A service account is a special kind of account typically used by an application or compute workload, rather than a person. A service account is identified by its email address, which is unique to the account. Verily Workbench manages a set of service accounts for each user called a “pet service account.”

You can create service accounts outside of Workbench and register those accounts for automating activities that need to interact with Workbench. For more on Google Cloud service accounts, see the overview.

shared configuration

Shared configurations can be used by those in a workspace to create duplicate cloud environments, usually for the purposes of reproducibility. When creating a new environment, you have the option to share the configuration used with the workspace, or create from existing configurations that were shared.

T

task: A task refers to a stage or activity executed within a workflow. Multi-stage workflows are divided into a series of tasks, while a single-stage workflow is one task itself.
tree-structured directory: A tree-structured directory is a means of organizing files and folders. The tree begins with a root directory, with each branch from the root being either a subdirectory or a file. Every file in the system has a unique path. An example in Verily Workbench is a workspace’s “Resources” tab. The workspace is the root directory, with resources forming the tree structure. Resources can nest within subdirectories like folders, or simply be a child of the root.

V

virtual machine

A virtual machine (VM) is an emulation of a physical computer and can perform the same functions, such as running applications and other software. VM instances are created from pools of resources in cloud data centers. You can specify your VM’s geographic region, compute, and storage resources to meet your job’s requirements.

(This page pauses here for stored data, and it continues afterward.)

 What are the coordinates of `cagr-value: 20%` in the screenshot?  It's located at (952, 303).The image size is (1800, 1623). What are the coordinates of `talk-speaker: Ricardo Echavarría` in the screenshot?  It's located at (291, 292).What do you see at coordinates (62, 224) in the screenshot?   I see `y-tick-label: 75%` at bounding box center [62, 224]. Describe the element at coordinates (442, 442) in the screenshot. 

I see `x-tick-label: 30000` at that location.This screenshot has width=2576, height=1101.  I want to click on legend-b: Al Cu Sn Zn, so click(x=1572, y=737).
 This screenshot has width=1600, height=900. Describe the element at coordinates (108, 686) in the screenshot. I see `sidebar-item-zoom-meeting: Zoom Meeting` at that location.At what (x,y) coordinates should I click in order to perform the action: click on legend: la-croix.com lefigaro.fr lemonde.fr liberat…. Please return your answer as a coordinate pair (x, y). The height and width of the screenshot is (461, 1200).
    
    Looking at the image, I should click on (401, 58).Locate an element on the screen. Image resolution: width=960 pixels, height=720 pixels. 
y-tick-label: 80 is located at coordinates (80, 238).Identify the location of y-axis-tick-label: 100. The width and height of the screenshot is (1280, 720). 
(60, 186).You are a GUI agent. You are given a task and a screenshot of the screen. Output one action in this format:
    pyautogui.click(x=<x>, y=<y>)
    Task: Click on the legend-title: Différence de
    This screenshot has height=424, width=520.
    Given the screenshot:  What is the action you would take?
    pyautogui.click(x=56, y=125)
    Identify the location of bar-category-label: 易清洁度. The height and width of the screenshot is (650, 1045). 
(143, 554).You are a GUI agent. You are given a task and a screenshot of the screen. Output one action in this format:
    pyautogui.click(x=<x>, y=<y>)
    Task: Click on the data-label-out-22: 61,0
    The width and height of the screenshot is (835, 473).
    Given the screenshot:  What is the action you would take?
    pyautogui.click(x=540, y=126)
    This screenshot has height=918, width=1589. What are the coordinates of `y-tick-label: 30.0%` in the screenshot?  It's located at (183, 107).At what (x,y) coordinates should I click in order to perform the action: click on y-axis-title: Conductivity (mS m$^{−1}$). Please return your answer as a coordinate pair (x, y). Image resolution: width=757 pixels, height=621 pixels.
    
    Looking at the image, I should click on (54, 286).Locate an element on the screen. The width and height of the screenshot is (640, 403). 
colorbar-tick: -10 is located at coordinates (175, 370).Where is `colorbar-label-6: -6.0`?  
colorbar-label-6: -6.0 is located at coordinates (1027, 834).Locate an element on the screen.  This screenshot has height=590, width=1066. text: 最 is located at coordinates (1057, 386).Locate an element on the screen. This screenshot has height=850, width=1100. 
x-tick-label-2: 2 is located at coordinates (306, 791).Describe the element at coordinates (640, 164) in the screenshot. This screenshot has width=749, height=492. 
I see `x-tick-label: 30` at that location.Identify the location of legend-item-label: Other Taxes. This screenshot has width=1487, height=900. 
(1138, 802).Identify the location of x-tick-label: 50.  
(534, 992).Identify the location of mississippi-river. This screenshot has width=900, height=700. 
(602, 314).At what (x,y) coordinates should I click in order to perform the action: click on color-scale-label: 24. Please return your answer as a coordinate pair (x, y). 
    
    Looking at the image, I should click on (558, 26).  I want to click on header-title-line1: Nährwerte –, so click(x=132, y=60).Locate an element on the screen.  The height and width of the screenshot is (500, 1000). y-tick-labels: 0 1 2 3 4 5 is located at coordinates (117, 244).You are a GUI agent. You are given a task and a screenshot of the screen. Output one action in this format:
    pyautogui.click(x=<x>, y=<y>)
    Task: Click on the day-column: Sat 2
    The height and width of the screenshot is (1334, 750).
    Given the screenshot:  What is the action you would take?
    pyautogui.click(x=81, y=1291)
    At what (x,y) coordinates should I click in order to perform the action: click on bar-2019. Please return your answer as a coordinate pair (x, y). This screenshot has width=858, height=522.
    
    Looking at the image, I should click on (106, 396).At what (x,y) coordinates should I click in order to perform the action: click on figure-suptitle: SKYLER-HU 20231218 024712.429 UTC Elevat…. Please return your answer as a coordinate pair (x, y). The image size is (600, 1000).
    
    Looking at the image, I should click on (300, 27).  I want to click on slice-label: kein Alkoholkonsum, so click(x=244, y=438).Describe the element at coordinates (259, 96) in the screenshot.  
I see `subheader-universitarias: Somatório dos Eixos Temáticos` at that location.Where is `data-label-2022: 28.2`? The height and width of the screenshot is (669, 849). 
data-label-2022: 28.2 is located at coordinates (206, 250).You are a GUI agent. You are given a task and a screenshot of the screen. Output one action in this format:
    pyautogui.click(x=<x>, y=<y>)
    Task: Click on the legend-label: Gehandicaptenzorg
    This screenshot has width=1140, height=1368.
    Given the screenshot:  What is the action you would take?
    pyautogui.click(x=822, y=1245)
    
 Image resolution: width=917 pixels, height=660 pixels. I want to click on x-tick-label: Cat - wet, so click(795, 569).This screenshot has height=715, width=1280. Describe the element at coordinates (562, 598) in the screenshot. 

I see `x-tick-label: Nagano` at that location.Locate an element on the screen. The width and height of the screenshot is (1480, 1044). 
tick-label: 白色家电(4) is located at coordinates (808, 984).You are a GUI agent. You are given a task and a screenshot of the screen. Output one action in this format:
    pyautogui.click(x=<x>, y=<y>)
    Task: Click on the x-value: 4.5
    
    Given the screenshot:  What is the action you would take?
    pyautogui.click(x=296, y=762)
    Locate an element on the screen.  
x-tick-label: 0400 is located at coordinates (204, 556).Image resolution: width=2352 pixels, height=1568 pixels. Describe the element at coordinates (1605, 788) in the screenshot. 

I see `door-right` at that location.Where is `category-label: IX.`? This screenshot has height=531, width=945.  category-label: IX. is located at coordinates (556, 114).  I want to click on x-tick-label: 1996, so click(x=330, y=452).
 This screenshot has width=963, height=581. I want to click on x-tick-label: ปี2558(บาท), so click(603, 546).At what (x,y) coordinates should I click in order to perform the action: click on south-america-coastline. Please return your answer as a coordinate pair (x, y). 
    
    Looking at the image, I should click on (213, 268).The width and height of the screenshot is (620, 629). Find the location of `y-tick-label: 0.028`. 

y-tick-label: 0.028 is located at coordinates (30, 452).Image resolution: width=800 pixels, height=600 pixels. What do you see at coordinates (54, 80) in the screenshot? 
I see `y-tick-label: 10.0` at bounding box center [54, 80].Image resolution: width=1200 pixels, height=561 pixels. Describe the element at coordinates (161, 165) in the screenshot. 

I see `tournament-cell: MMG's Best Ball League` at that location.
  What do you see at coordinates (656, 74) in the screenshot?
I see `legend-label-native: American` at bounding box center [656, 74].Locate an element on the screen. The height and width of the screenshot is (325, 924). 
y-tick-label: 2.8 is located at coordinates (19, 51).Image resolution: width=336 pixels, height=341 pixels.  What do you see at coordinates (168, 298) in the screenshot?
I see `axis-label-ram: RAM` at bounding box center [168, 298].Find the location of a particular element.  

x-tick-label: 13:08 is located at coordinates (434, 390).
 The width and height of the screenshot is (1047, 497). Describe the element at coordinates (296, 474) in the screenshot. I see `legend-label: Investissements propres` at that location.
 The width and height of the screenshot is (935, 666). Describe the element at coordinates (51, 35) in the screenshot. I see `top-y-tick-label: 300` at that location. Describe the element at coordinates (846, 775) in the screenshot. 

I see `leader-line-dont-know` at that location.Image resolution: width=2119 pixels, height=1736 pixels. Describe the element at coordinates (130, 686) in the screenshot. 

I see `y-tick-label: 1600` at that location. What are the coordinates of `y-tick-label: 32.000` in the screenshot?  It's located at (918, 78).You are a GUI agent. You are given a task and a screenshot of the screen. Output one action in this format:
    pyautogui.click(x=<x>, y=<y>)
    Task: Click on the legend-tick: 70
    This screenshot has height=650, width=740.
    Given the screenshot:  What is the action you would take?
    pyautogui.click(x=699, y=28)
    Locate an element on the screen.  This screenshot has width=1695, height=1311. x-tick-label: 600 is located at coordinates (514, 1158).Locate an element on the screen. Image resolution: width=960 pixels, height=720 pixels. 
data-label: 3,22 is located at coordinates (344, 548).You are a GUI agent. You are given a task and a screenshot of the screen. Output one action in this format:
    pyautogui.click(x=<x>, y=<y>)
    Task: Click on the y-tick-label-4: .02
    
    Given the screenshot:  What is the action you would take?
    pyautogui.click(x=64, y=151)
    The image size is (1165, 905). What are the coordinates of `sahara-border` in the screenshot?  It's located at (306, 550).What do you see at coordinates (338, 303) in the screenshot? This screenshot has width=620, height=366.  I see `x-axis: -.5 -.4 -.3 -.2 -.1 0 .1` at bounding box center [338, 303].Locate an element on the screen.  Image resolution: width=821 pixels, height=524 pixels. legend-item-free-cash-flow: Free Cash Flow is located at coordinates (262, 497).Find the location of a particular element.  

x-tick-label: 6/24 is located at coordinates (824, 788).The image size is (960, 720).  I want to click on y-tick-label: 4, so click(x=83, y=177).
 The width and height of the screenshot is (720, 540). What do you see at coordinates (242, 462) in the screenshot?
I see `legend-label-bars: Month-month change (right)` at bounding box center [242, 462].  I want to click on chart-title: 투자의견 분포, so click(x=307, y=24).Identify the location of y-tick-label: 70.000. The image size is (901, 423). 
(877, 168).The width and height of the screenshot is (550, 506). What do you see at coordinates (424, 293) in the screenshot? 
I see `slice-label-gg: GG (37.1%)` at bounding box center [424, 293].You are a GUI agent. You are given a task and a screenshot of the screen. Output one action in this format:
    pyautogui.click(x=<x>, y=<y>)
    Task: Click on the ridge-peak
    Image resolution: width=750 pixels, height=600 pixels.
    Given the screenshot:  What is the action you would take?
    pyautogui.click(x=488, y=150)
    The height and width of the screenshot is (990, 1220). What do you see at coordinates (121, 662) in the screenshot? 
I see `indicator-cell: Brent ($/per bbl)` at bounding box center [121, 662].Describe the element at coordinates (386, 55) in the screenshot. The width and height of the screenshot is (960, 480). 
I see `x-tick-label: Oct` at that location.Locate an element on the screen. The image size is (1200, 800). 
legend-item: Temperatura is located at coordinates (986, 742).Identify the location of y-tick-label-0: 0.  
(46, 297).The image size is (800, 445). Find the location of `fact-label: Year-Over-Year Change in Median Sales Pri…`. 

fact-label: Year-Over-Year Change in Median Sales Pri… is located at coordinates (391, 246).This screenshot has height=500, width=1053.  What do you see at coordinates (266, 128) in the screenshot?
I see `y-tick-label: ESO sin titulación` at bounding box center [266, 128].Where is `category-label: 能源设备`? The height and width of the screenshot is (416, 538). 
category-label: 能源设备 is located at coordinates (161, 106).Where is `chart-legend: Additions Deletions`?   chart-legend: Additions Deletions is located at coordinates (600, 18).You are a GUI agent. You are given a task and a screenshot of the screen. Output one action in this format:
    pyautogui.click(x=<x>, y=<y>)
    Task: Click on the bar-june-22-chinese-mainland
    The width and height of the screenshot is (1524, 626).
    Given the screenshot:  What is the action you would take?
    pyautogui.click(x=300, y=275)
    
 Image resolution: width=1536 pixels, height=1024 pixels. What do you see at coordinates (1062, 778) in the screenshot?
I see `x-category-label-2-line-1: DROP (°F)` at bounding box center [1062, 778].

You can create and destroy virtual machines at will to run applications of interest to you, such as interactive analysis environments or data processing algorithms. Virtual machines underlie Verily Workbench’s cloud environments.

W

workflow: A workflow streamlines multi-stage data processing by executing tasks autonomously, in accordance with your specified inputs. Workflows can confer many advantages, especially for large datasets and outputs, such as increasing efficiency and reproducibility while reducing bottlenecks. Running instances of workflows are often called “jobs,” with each job being split into a series of tasks for the workflow to run through.
Workflow Description Language (WDL): Workflow Description Language (WDL) is a programming language used for describing data processing workflows. WDL is designed to be as accessible and human-readable as possible. Using WDL, scientists without a well of programming expertise can still specify complex analysis tasks to automate through workflows. Portability and accessibility are major cornerstones of WDL.
workspace: Workspaces are where researchers and teams connect, collaborate, and organize all the elements of their research, including data, documentation, code, and analysis. Workspaces are also a way for data and tool providers to deliver data and tools to researchers, along with helpful resources such as documentation, code, and examples.